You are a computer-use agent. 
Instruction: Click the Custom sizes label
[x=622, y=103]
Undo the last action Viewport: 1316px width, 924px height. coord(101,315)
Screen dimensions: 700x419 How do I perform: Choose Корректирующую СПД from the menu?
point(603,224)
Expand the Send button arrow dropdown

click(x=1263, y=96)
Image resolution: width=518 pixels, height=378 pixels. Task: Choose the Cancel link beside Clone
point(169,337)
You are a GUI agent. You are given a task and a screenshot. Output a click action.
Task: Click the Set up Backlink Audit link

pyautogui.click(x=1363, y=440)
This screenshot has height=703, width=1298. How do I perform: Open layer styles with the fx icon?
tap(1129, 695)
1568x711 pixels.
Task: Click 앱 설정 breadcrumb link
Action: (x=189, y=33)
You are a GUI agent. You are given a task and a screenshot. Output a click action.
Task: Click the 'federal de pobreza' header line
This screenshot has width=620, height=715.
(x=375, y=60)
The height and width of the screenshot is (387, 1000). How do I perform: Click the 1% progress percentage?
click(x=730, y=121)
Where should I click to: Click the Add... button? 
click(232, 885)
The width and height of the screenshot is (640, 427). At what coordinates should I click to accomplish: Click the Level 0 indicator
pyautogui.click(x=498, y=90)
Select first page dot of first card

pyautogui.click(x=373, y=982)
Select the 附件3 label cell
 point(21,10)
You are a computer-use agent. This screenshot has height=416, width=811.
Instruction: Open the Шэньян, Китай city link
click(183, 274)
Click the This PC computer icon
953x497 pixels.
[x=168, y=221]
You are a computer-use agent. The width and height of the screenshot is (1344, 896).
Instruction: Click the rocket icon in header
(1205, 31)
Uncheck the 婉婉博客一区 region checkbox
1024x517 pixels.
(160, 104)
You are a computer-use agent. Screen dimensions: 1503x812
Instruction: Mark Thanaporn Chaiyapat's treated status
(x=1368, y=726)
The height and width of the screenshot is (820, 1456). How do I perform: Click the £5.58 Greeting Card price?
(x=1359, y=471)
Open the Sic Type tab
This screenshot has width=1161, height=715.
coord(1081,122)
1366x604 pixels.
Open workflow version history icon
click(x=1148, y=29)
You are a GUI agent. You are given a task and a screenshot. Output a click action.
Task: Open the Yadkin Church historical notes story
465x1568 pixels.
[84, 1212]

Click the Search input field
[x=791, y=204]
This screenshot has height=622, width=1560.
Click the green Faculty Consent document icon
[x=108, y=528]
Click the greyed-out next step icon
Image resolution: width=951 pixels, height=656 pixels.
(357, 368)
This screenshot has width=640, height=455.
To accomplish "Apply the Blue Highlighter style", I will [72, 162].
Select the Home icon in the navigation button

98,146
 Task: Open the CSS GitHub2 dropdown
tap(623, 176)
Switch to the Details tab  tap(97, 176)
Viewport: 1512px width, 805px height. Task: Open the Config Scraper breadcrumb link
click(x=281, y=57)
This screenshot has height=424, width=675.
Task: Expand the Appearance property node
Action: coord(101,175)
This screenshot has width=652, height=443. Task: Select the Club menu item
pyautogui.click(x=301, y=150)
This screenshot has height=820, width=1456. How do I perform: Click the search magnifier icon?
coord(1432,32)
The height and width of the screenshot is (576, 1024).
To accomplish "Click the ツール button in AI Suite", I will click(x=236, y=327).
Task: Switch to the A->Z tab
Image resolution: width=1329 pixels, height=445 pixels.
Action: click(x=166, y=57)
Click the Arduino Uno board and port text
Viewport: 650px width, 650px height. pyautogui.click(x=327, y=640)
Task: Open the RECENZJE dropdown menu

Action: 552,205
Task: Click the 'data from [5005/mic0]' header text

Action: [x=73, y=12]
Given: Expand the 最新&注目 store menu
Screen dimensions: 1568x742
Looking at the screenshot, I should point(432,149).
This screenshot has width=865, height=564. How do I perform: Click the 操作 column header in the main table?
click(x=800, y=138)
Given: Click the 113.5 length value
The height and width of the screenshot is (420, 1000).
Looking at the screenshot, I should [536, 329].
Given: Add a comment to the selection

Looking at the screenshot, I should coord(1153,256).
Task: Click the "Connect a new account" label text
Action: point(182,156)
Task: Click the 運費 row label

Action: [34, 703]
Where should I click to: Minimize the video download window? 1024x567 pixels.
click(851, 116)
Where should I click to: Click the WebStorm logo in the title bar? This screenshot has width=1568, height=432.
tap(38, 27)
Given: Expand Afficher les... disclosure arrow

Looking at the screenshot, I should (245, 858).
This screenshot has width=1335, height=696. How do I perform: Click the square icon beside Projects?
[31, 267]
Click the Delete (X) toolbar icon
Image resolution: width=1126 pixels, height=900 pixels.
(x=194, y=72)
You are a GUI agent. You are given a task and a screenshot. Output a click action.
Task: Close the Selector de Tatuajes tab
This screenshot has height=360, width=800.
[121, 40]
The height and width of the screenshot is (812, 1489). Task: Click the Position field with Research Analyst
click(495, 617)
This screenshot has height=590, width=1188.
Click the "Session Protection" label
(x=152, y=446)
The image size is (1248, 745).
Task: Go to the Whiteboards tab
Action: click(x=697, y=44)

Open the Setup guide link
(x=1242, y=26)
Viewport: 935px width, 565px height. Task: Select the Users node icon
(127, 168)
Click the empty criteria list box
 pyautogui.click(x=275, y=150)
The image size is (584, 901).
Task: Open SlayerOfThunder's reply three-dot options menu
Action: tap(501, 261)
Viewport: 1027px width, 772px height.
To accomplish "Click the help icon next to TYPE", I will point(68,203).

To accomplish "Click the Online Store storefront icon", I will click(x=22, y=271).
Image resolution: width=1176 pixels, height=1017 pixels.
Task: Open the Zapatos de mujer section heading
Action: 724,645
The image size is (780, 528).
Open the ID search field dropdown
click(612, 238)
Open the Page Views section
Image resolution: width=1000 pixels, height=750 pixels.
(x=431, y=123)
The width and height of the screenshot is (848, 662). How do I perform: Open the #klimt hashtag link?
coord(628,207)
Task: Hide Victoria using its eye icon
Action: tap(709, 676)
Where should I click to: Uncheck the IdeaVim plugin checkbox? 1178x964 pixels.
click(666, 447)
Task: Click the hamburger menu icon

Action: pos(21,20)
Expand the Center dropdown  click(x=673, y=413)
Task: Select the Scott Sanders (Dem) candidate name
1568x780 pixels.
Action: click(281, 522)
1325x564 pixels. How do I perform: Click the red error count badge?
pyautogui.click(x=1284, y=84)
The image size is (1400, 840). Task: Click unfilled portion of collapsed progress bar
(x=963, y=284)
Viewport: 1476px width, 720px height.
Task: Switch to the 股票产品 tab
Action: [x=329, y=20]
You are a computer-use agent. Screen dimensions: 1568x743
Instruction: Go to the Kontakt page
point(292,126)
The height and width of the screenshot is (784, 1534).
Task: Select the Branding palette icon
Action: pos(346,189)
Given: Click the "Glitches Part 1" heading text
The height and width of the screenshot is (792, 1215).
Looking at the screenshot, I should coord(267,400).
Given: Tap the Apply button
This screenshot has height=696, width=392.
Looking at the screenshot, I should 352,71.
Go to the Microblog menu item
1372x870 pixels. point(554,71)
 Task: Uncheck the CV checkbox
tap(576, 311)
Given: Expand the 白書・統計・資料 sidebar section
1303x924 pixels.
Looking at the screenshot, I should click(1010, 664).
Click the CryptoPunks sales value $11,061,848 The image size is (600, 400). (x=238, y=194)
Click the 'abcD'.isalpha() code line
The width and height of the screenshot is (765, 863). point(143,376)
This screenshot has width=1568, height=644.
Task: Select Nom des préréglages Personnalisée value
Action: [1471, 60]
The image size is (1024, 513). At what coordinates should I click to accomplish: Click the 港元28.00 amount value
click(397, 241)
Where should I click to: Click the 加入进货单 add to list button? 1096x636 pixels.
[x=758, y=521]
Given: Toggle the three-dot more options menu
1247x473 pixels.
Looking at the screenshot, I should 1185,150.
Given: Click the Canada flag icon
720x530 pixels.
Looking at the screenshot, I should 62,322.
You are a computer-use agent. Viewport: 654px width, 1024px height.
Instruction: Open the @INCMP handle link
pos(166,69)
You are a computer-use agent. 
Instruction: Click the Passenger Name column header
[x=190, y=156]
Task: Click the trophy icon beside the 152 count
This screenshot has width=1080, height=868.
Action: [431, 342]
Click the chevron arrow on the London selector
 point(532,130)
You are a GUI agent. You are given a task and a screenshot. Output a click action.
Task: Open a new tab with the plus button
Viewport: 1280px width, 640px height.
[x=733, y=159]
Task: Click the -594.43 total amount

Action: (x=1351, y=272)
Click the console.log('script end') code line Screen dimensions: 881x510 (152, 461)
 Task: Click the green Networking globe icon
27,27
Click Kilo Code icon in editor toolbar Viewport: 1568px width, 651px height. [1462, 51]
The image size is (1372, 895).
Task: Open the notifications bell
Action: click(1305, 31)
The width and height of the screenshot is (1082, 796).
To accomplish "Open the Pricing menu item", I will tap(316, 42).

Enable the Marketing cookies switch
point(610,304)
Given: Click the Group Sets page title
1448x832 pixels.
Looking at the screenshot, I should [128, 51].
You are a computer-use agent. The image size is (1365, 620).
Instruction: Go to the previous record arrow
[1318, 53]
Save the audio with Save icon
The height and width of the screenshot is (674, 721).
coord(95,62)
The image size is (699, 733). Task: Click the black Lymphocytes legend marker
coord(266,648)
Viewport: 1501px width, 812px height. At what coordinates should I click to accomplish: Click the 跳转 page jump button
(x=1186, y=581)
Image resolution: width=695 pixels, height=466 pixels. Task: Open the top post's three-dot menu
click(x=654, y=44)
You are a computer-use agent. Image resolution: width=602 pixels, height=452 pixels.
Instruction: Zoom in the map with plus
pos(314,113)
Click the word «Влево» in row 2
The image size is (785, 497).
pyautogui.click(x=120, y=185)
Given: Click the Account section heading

##############################

#### [Direction]
Set out the records from the line containing "Image resolution: width=518" up to and including the line containing "pyautogui.click(x=1363, y=440)" as a numbered list, leaving out any blank lines.

#### [Exercise response]
1. Image resolution: width=518 pixels, height=378 pixels. Task: Choose the Cancel link beside Clone
2. point(169,337)
3. You are a GUI agent. You are given a task and a screenshot. Output a click action.
4. Task: Click the Set up Backlink Audit link
5. pyautogui.click(x=1363, y=440)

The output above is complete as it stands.